Not even an oddly sold stretcher spot could redeem the loss of a Championship that had been built so minutely around her face character. A week before, Brock Lesnar and Paul Heyman entered the Target Center in Minneapolis, anticipating a heated heel response.
The sequence that followed was, instead, a discomfiting display of jarring back and forth exchanges between Heyman and Lesnar’s home crowd.
The importance of the role that Toronto had to play in previous blockbuster fights cannot be understated. A match such as Hulk Hogan versus The Ultimate Warrior back in 1990 was nothing more than a dreary show of heavyweights punching and slamming one another.
However, with both performers’ connection with the Toronto crowd and its electric participation, the match was resuscitated into one of the greatest ever.
When talking about favourable crowd reception, one cannot help but notice the number of Canadians in the match card. However, another Superstar speculated to receive a flattering reception, with whom the WWE might put its wrong foot forward is, Brock Lesnar.
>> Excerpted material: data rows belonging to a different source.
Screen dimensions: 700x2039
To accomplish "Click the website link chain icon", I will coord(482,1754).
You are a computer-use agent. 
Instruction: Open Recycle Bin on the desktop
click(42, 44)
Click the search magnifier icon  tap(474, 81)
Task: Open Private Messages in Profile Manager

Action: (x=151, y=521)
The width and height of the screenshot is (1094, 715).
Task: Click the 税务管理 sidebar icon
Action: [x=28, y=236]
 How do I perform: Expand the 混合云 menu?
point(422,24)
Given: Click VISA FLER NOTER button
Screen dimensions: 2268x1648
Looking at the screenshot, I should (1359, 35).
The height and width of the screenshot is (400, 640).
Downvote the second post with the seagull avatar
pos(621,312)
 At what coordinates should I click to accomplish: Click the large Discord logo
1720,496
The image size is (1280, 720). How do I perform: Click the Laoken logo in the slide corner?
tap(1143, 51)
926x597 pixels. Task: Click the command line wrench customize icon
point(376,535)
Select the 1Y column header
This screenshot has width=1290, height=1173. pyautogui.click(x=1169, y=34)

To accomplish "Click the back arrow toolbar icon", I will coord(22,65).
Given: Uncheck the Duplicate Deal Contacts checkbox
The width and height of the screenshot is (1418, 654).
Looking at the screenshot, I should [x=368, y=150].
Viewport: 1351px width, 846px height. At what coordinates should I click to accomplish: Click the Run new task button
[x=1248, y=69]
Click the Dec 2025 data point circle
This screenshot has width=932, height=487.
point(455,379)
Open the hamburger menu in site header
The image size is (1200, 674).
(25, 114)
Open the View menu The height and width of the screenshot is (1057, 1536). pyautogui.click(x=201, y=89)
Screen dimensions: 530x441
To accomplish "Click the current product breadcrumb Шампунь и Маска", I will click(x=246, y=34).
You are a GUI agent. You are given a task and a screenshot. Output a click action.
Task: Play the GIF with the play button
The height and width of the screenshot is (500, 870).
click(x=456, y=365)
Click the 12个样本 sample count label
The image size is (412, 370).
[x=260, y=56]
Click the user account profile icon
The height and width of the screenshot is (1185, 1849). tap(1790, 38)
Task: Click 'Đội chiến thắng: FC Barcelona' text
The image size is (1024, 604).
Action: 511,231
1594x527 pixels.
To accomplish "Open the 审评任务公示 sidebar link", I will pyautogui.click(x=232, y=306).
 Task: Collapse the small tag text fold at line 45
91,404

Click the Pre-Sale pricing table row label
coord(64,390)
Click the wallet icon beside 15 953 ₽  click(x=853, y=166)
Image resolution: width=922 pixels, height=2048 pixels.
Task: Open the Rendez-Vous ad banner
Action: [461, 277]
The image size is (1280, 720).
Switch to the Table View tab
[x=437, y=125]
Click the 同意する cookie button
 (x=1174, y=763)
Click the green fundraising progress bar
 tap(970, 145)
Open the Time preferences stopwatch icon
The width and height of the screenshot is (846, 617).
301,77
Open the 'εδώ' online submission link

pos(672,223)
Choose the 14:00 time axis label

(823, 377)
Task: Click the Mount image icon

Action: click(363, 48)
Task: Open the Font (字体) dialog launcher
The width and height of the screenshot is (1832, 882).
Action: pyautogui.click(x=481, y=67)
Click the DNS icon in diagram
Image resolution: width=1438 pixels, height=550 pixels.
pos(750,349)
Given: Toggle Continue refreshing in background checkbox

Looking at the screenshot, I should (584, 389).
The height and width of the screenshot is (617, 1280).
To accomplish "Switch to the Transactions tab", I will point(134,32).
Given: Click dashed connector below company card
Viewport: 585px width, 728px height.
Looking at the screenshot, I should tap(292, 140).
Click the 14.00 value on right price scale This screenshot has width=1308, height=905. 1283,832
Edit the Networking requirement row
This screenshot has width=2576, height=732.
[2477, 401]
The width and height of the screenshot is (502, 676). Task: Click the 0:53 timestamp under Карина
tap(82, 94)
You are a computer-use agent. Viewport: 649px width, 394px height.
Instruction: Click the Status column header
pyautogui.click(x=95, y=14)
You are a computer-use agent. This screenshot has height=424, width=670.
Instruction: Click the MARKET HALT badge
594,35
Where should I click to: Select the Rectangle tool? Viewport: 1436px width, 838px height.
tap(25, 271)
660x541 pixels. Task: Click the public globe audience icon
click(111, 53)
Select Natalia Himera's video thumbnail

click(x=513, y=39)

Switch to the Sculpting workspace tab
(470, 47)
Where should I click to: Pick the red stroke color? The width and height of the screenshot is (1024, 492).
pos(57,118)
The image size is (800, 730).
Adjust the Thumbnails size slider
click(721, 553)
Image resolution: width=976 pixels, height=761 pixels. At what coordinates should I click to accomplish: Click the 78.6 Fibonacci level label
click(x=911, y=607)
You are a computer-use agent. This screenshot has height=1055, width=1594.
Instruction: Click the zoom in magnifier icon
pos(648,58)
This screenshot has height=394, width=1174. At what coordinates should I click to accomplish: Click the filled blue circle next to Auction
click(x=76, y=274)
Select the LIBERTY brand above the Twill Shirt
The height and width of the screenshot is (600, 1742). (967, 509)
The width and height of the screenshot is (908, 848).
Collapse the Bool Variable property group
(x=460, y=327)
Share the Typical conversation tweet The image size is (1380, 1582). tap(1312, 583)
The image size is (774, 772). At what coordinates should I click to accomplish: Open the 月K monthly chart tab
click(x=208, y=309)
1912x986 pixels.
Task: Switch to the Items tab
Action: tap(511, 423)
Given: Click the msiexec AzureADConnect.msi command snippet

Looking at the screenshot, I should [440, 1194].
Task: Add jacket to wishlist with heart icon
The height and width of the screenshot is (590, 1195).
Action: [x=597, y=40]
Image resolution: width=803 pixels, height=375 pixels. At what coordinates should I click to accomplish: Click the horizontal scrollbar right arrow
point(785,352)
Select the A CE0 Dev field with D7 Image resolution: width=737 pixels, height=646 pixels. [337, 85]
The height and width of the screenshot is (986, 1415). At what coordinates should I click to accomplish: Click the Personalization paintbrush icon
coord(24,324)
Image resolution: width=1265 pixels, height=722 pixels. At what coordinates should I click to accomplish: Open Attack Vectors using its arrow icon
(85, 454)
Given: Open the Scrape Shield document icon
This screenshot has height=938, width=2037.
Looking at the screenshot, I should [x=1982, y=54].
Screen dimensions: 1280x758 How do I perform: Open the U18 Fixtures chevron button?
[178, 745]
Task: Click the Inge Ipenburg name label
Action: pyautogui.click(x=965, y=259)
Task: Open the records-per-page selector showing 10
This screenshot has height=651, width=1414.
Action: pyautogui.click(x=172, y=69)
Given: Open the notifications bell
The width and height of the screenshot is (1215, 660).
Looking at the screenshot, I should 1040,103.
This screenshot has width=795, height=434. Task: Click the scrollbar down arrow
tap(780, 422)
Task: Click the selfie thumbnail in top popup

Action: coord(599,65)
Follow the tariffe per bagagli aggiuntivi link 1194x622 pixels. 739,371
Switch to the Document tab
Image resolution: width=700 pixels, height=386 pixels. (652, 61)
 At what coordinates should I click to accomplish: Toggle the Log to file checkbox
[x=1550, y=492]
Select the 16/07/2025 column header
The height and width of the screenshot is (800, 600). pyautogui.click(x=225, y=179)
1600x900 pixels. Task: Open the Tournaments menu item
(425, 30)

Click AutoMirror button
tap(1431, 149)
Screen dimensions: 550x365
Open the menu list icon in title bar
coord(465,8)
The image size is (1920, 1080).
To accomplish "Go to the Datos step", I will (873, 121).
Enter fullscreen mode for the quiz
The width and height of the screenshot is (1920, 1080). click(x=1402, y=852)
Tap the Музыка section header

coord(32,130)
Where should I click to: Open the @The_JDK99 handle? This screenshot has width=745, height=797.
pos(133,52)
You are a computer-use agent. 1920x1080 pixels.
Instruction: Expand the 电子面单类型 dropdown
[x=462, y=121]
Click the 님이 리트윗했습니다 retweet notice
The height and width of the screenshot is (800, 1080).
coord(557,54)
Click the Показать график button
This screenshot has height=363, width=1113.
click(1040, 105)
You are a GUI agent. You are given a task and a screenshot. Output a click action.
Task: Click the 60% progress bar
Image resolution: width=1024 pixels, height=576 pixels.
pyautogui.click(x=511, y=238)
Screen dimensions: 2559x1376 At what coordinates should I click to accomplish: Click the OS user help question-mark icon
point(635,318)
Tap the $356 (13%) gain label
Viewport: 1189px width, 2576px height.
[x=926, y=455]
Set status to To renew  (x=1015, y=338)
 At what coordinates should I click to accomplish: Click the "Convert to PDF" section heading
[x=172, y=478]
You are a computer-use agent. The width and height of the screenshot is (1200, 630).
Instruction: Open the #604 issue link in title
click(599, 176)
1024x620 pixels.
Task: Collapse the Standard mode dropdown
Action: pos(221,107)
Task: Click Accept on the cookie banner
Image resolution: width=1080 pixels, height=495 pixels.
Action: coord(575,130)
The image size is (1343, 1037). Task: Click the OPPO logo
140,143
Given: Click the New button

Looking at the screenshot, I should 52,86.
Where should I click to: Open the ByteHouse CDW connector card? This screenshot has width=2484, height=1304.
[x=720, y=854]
Going into his Survivor Series match against Goldberg, Lesnar is the obvious heel. Meanwhile, Goldberg is the returning face with a family sentiment attached to his first grand fight in 12 years.
Lesnar, having settled in Saskatchewan in Canada, had represented the country at UFC 200 during his fight against Mark Hunt. Goldberg, on the other hand, has been blamed for ending Bret Hart’s in-ring career with a botched mule kick.
While logic calls for a clean finish over Lesnar, given that it is Goldberg’s purported “last” fight, such a booking would prove detrimental to the repute of the show, and not particularly because of the live audience. Goldberg’s long absence would factor into his performance, as would the booking potential of a Brock Lesnar victory.
For someone who has splintered through The Streak, Lesnar would make for an incredibly imposing opponent to put new talent over somewhere down the line. Losing to Goldberg, despite his legendary WCW status (also a cause for Vince’s disdain, ala Sting) would taint his credibility, something clearly bad for business.